Die rund 180.000 Einwohner können auf weitere Superlative ihrer Stadt stolz sein: 1897 gab es hier den ersten zionistischen Weltkongress unter Theodor Herzl, der im „Hotel Trois Rois", auch heute noch die traditionsreichste Herberge der Stadt, logierte. „In Basel habe ich den Judenstaat gegründet", schrieb der Wissenschaftler nach dem Symposium im Stadtcasino, heute das Basler Konzerthaus, in sein Tagebuch. Als weiterer wichtiger Höhepunkt der Stadt gilt das Konzil zu Basel von 1431 bis 1449. Es war das längste vorreformatorische Kirchenkonzil in der Geschichte überhaupt. Noch heute zählt die von Papst Martin V. einberufene Versammlung zu den bedeutendsten Synoden weltweit. Und last but not least ist die Basler Universität die älteste auf dem Gebiet der heutigen Schweiz und wurde als direkte Folge des Konzils 1460 eröffnet.
Im Jahr 1912 fand mit dem Internationalen Sozialistenkongress die bislang größte Demonstration für Frieden weltweit statt. Aus Sorge vor einem bevorstehenden Krieg der Großmächte trafen sich 555 Delegierte aus 23 Ländern im Basler Münster und verabschiedeten daraufhin ein Manifest gegen den Krieg.

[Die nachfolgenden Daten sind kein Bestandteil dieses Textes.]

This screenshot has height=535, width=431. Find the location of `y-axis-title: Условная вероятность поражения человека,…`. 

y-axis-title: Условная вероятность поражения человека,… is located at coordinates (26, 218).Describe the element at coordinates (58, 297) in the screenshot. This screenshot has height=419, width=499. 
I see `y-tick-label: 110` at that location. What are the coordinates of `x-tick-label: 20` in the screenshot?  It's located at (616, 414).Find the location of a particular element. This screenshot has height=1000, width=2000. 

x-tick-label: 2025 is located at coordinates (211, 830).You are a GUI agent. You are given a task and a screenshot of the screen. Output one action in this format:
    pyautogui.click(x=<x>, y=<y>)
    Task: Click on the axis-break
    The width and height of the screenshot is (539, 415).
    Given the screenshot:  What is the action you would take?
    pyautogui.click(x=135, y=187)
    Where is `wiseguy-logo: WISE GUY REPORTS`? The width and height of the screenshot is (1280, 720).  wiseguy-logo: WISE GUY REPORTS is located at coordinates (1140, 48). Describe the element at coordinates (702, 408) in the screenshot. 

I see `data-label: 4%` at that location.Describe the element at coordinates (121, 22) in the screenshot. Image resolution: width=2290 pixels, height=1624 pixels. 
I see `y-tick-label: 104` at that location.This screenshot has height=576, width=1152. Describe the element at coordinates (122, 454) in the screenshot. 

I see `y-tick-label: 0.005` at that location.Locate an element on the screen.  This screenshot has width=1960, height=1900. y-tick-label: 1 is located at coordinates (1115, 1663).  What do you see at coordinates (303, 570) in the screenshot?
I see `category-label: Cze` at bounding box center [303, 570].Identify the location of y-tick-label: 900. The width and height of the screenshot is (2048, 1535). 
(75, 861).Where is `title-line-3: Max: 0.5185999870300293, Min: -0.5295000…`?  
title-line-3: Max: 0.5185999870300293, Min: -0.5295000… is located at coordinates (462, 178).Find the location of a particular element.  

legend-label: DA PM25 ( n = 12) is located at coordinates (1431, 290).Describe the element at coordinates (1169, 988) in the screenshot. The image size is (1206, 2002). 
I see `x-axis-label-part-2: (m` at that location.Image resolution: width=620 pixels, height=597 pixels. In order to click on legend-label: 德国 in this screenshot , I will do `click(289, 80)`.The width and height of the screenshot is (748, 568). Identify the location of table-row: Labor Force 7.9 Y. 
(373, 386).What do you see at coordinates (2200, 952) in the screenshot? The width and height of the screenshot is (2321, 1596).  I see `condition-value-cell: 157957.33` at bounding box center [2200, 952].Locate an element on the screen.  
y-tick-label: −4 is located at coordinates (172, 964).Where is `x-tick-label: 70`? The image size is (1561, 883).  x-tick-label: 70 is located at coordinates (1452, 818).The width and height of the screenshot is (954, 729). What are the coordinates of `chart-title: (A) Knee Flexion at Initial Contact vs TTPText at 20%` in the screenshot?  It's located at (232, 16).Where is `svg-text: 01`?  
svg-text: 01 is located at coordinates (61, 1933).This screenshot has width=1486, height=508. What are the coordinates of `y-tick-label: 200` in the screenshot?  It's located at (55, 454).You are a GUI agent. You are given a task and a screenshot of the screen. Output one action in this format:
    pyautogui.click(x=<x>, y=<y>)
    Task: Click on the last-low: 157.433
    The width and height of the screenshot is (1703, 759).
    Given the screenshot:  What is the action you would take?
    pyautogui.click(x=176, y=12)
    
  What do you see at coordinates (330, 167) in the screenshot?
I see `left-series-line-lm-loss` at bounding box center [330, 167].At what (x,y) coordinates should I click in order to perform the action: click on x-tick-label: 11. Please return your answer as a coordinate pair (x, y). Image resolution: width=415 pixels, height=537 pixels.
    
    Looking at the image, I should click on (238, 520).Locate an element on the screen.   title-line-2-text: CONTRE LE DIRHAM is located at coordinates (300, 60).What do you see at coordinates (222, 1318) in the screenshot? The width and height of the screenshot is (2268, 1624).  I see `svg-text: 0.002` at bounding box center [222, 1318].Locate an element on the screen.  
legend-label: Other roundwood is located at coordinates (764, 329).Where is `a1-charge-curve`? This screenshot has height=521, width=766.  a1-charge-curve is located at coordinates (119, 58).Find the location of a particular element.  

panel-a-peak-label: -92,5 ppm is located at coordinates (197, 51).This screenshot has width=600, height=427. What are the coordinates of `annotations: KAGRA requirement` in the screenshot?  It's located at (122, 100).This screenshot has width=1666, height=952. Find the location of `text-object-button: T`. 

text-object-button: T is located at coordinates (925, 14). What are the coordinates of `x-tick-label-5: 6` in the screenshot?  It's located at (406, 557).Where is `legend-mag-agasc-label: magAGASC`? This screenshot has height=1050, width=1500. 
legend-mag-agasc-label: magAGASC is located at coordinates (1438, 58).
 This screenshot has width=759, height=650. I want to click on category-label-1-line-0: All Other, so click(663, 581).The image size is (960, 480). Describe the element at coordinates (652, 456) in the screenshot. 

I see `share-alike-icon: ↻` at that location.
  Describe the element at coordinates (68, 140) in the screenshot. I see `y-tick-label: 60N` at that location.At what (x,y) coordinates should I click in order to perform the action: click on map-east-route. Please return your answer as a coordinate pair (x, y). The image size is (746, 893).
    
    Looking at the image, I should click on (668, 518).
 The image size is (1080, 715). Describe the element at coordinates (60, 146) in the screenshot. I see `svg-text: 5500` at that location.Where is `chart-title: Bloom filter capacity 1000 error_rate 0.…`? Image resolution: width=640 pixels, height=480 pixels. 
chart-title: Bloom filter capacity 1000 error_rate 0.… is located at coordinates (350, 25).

Ihre Boomjahre erlebte die Stadt während der Konzilszeit im 15. Jahrhundert als „Rom des Nordens". Im 16. und 17. Jahrhundert wanderten protestantische Glaubensflüchtlinge vor allem aus Frankreich ein und brachten ihr Know-how für wichtige neue wirtschaftliche Impulse mit: Die Seidenbandweberei entstand. Aus deren Zulieferern rund um die Seidenfärberei entwickelte sich dann in der zweiten Hälfte des 19. Jahrhunderts die chemische Industrie. Es war letztlich die von den Hugenotten eingeführte Seidenbandproduktion, die zu dauerhafter Prosperität der Stadt führte. Basel galt auch als bedeutsamer Faserpapierfabrikant. Im Museum Papiermühle im Stadtteil St. Albantal wird dieser Prozess hervorragend dargestellt. Basel gilt als Stadt der Museen mit der höchsten Museumsdichte des Landes. In der Tat sind es über 30, also eines pro Quadratkilometer.
Aus dem Wochenendbesuch können leicht ein paar Tage oder eine Woche werden. Nach reichlich Geschichte und musealer Vielseitigkeit rundet der Basler Wickelfisch den Besuch sportlich ab. Er lädt zum Bad im Rhein ein und gehört in Basel zum Volkssport. Aber gut schwimmen sollte man auf alle Fälle können.